BEGIN Text block
What are we defining as "Christian music"? Are we talking about the entirety of sacred song produced by the Christian Church over the last two thousand years, which includes everything from the ancient Phos Hilaron to Gregorian Chant (Plainsong) to the works of Bach? Or are we focusing more on the Contemporary Christian Music scene? Or the "Praise and Worship" genre? Or all the above?
My relationship with "Christian music" has changed over the years.
My parents were really into CCM, my mom listened to a lot of Twila Paris, Amy Grant, and Ray Boltz; my dad listened to a lot of Wayne Watson (as well as Ray Boltz). My parents started to get me into music fairly young, my favorite artist between about the age of 7 and 13 was Carman. I also got a little bit into Geoff Moore, Michael W. Smith, and Audio Adrenaline in my early adolescence.
END Text block
_Written task 1_. Using the reflection on Christian music, name every artist the writer's parents listened to.
_Written task 2_. Pick up the reflection on Christian music after its final sentence and keep writing.
BEGIN Given information
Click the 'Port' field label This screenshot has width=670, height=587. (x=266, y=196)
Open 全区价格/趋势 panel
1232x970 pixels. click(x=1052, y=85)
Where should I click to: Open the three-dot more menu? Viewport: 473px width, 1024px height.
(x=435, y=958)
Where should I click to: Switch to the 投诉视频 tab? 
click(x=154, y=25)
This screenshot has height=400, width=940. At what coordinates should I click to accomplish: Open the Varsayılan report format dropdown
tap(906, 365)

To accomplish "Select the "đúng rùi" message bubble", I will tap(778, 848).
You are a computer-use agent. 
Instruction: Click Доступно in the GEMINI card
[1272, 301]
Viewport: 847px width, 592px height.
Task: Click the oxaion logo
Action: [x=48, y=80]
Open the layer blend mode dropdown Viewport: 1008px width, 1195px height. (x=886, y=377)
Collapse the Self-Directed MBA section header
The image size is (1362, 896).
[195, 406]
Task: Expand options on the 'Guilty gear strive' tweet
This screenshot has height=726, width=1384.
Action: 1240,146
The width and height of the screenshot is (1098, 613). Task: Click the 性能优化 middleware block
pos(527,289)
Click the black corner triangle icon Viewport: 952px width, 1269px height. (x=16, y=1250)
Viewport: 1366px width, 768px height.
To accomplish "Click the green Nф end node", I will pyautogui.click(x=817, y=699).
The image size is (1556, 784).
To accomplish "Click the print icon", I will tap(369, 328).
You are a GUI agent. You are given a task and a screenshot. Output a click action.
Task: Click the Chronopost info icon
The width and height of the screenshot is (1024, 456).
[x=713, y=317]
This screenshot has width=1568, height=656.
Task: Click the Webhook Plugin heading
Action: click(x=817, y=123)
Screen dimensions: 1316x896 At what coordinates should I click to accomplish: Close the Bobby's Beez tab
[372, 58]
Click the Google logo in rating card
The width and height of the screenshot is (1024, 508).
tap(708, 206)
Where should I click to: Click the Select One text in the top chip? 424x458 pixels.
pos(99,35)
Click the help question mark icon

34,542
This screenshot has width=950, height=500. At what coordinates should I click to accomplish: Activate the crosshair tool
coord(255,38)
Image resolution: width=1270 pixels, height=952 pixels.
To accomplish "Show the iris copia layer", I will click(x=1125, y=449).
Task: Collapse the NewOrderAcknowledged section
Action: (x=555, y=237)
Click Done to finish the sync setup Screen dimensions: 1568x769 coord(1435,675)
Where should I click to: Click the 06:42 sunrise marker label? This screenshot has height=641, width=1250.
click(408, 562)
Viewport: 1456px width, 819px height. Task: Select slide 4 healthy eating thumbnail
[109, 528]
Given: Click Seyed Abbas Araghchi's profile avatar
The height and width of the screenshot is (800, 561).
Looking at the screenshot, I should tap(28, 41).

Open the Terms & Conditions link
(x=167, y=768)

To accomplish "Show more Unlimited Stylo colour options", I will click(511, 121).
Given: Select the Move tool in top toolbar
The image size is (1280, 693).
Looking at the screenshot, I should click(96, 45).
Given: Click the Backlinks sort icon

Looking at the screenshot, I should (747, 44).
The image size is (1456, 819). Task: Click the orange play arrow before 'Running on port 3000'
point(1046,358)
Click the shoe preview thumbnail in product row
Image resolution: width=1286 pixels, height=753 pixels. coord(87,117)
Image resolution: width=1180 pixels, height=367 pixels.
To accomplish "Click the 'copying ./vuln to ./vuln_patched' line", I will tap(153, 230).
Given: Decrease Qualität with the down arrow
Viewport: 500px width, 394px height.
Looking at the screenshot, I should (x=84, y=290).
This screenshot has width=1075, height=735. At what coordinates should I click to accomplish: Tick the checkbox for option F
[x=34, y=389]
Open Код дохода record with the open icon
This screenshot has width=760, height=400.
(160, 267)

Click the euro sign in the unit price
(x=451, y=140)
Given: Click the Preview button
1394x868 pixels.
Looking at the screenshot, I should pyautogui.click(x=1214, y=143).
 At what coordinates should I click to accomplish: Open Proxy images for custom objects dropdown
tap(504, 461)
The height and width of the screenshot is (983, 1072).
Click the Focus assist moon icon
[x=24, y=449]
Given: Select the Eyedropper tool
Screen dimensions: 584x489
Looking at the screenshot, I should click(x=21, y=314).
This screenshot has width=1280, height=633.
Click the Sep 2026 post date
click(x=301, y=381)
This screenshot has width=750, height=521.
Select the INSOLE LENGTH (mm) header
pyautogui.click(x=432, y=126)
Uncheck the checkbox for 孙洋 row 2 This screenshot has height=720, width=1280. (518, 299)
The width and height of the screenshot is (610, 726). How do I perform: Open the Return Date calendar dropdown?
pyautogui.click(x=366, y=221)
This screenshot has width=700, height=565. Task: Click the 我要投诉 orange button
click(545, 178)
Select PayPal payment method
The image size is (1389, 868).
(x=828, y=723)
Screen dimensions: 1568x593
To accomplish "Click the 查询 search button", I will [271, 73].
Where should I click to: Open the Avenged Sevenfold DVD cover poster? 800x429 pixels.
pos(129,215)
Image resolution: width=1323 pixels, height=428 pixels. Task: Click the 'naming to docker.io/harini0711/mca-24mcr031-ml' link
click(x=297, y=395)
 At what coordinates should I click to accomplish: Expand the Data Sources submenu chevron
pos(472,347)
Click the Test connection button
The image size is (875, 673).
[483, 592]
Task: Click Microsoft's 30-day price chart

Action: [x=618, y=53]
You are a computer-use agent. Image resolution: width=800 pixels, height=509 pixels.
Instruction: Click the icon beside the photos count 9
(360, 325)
END Given information
_Final result 1_. Twila Paris, Amy Grant, Ray Boltz, Wayne Watson

_Final result 2_.
The school I attended was a very conservative Fundamentalist Baptist school, and all the music I listed above was broadly classified as "Christian Rock" and was therefore regarded as evil, satanic music. So I tended to feel a bit like an outcast and a rebel at my school because my teachers and most of the other students were so adamantly against such things. It was one of several reasons I felt generally ostracized there.
So I grew up in such a way that "Christian Rock" was a way of rebelling against what I considered a harsh, repressive, and generally unwelcoming environment. As such I associated hymns with that environment. As such I hated hymns and "old fogey music" because it represented in my mind a deeply legalistic, authoritarian, oppressive culture. A sentiment that I held onto deeply well into high school, years after I stopped attending that school.
In high school my tastes started to shift toward Christian punk, Christian ska, and occasionally Christian metal. My favorite bands were the OC Supertones, Five Iron Frenzy, Plankeye, Dogwood, One21, and Zao. I also got really into the Praise & Worship genre, in particular the band Delirious? whose songs pretty much took the Evangelical worship scene by storm; there was also Chris Tomlin and others.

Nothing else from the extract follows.